SOMMAIRE
À LA UNE
- Revalorisation du SMIC : pensez à vérifier vos paramétrages
PROTECTION SOCIALE
- Modification des règles applicables aux arrêts de travail
- Lutte contre les fraudes sociales : des contrôles renforcés
- Affections de longue durée (ALD) : évolution du remboursement de certains médicaments
- Accident du travail : évolution pour les ayants droit
À LA UNE
- Revalorisation du SMIC : pensez à vérifier vos paramétrages
Depuis le 1er juin 2026, le SMIC a été revalorisé. Cette augmentation ne concerne pas uniquement les salariés rémunérés au salaire minimum : elle peut également avoir des conséquences sur certains seuils, dispositifs sociaux et paramétrages de paie.
Pour vous entreprises, il est recommandé de vérifier que les logiciels de paie, les déclarations sociales nominatives (DSN) et les cotisations associées ont bien été mis à jour.
Les paramètres à retenir sont les suivants :

PROTECTION SOCIALE
- Modification des règles applicables aux arrêts de travail
Afin de renforcer l’encadrement des arrêts de travail, de nouvelles mesures vont entrer en vigueur prochainement.
Durée des arrêts de travail :
Le décret du 12 juin 2026 introduit un nouvel article encadrant la durée maximale des arrêts de travail et de leurs prolongations :
- Première prescription : durée maximale de 31 jours ;
- Prolongation : durée maximale de 62 jours.
Ces nouvelles durées s’appliqueront aux arrêts de travail prescrits à compter du 1er septembre 2026.
- Saisine du service du contrôle médical :
Le décret du 12 juin 2026 fixe la durée de renouvellement d’un arrêt de travail à partir de laquelle le prescripteur peut solliciter l’avis du service du contrôle médical. Cette possibilité est ouverte lorsque l’arrêt de travail a été renouvelé pendant trois mois.
Cette disposition entre en vigueur le 1er septembre 2026.
2. Durée d’indemnisation des accidents du travail et des maladies professionnelles (AT/MP) :
Le décret fixe à quatre ans la durée maximale de versement des indemnités journalières au titre d’un accident du travail ou d’une maladie professionnelle.
Cette mesure s’applique aux sinistres survenus à compter du 1er janvier 2027
- Lutte contre les fraudes sociales : des contrôles renforcés
La loi relative à la lutte contre les fraudes sociales et fiscales publiée le xx prévoit plusieurs mesures destinées à renforcer les contrôles et limiter les fraudes sociales et fiscales qui pèsent lourdement sur les équilibres techniques des régimes ainsi que sur le déficit public.
Parmi elles figurent le développement des échanges d’informations entre l’Assurance Maladie, les organismes complémentaires et certains organismes financiers afin de mieux détecter les situations frauduleuses.
Le texte prévoit également un encadrement renforcé de certaines prescriptions réalisées en téléconsultation ainsi que de nouvelles dispositions concernant les transports sanitaires.
Enfin, en cas de fraude avérée donnant lieu à l’arrêt du versement des IJSS, une information doit être transmise par la sécurité sociale à l’employeur qui est alors autorisé à cesser immédiatement le maintien de salaire auquel il était tenu.

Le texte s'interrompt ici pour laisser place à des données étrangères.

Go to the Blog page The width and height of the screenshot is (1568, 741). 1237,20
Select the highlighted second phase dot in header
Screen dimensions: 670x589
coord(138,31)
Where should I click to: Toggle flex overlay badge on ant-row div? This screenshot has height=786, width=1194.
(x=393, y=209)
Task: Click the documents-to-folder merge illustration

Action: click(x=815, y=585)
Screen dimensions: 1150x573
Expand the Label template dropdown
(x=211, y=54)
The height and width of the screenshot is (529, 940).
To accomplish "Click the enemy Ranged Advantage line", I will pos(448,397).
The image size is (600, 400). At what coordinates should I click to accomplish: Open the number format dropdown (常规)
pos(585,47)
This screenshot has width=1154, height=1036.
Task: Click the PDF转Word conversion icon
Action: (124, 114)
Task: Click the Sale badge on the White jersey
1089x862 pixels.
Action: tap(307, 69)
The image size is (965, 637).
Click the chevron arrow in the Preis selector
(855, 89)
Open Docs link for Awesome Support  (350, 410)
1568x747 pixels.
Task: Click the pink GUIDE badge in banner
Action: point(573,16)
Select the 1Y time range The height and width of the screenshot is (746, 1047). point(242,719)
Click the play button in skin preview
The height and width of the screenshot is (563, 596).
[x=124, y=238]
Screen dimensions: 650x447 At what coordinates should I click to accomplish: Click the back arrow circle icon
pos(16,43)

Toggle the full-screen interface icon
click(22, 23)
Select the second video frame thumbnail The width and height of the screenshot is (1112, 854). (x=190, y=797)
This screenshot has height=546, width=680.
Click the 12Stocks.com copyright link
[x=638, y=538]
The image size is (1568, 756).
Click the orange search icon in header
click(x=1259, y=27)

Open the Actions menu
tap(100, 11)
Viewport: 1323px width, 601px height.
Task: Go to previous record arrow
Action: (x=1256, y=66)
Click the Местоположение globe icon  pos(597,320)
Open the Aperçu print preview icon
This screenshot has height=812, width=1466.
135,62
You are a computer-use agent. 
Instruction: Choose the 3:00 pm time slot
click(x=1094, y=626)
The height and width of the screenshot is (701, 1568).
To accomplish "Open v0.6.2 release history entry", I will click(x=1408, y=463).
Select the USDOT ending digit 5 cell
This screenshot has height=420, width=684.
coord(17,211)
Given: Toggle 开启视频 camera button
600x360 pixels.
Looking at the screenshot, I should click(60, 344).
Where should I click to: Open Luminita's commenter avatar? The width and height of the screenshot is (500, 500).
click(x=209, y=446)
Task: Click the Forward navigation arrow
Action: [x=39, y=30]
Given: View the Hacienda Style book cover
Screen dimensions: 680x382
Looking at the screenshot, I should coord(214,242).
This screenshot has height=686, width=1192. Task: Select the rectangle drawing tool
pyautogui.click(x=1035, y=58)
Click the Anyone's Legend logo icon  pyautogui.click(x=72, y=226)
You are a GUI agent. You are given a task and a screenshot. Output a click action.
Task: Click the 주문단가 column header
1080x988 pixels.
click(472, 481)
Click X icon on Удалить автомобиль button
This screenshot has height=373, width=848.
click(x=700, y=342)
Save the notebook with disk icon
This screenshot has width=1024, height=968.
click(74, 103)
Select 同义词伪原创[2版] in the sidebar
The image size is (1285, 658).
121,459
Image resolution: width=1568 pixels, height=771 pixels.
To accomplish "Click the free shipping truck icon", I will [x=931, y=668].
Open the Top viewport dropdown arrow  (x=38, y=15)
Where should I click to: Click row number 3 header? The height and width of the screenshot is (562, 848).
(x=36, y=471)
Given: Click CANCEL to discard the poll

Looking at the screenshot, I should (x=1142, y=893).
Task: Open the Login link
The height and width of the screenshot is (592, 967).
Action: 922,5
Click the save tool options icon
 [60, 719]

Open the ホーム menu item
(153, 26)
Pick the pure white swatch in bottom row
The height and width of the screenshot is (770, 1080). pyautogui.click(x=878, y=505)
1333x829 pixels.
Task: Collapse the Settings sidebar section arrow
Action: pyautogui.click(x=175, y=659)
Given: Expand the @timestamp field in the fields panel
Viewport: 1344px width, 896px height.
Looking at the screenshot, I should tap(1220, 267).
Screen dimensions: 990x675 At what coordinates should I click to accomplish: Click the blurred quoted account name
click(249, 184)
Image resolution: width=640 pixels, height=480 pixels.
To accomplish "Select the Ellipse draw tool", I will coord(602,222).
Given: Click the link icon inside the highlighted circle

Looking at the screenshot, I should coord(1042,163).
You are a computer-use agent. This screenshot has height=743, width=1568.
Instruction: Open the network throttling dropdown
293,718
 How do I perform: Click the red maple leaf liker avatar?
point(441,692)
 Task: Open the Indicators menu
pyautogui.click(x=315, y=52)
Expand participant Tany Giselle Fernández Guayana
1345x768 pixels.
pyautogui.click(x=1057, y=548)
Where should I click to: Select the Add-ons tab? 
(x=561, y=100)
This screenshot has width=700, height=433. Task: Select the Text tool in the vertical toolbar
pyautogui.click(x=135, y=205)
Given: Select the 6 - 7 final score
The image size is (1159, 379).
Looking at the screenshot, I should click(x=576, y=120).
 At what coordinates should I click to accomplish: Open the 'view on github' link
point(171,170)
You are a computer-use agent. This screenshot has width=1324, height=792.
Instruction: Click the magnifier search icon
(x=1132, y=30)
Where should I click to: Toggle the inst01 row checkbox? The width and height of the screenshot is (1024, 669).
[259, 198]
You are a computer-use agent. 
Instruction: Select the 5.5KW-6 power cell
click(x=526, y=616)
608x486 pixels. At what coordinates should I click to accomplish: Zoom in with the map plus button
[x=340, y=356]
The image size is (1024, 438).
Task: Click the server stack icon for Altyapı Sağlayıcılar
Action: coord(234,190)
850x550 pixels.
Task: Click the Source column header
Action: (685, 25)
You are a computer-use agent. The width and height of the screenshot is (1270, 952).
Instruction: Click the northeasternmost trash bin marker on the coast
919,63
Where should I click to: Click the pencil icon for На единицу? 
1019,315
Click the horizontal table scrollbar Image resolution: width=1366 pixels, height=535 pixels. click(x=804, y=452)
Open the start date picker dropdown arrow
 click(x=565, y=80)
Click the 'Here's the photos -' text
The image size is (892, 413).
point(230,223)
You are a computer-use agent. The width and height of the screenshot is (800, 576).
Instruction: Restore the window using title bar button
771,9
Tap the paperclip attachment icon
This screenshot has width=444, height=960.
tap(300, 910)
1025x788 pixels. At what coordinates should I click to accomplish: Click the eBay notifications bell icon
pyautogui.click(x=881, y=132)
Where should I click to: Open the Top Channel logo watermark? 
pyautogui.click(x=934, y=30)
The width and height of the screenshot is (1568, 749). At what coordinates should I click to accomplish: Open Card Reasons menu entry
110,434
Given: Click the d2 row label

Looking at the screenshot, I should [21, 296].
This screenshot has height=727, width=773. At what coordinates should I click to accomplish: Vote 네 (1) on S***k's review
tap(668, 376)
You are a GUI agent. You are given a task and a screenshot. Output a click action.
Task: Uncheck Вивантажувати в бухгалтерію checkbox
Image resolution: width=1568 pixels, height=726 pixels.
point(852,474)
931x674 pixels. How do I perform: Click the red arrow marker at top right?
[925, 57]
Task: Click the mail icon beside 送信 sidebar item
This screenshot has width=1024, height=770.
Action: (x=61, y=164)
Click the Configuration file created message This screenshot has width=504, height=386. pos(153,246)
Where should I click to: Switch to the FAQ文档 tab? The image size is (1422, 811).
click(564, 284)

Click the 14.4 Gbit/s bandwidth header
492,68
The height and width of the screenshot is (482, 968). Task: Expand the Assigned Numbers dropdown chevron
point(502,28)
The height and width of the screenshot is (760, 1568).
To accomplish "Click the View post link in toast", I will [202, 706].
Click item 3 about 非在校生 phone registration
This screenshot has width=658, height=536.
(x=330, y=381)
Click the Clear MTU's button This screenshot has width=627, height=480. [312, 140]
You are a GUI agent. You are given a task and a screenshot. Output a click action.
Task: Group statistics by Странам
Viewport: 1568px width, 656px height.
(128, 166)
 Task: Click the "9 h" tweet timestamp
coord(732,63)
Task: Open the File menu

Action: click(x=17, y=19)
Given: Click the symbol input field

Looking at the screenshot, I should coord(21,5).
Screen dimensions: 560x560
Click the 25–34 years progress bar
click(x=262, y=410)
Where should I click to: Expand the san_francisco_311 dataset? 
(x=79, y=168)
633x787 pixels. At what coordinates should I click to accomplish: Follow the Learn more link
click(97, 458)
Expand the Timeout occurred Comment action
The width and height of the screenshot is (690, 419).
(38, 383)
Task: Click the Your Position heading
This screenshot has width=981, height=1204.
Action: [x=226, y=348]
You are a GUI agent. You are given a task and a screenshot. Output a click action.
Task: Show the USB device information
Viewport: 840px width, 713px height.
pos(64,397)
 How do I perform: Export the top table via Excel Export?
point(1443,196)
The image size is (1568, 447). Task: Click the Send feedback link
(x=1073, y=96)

Un décret à venir préciser les conditions dans lesquelles l’employeur doit également en informer l’organisme complémentaire afin de cesser le versement des IJ complémentaires injustifiées.
La mise en place de tels échanges est primordiale pour lutter efficacement contre la fraude et en limiter les effets sur l’équilibre de nos régimes de protection sociale.
À retenir : plusieurs décrets d’application sont encore attendus, mais cette réforme confirme le renforcement des dispositifs de contrôle en matière de protection sociale.
- Affections de longue durée (ALD) : évolution du remboursement de certains médicaments
À compter du 1er octobre 2026, certains médicaments dont le service médical rendu est jugé faible ne seront plus remboursés à 100 % par l’Assurance Maladie, y compris lorsqu’ils sont prescrits dans le cadre d’une affection longue durée (ALD).
Cette évolution pourrait générer un reste à charge pour certains salariés.
Selon les garanties prévues par leur contrat collectif, la complémentaire santé pourra toutefois prendre en charge tout ou partie de ces dépenses.
À retenir : cette mesure rappelle l’importance d’une couverture santé adaptée afin de limiter l’impact financier pour les collaborateurs concernés.
- Accident du travail : ce qui change pour les ayants droit
À compter du 1er octobre 2026, les ayants droit des bénéficiaires d’une rente Accident du Travail ou Maladie Professionnelle (AT/MP) ne bénéficieront plus automatiquement de l’exonération du ticket modérateur.
Ils seront désormais remboursés selon les règles habituelles de l’Assurance Maladie, ce qui pourra entraîner un reste à charge selon les soins réalisés.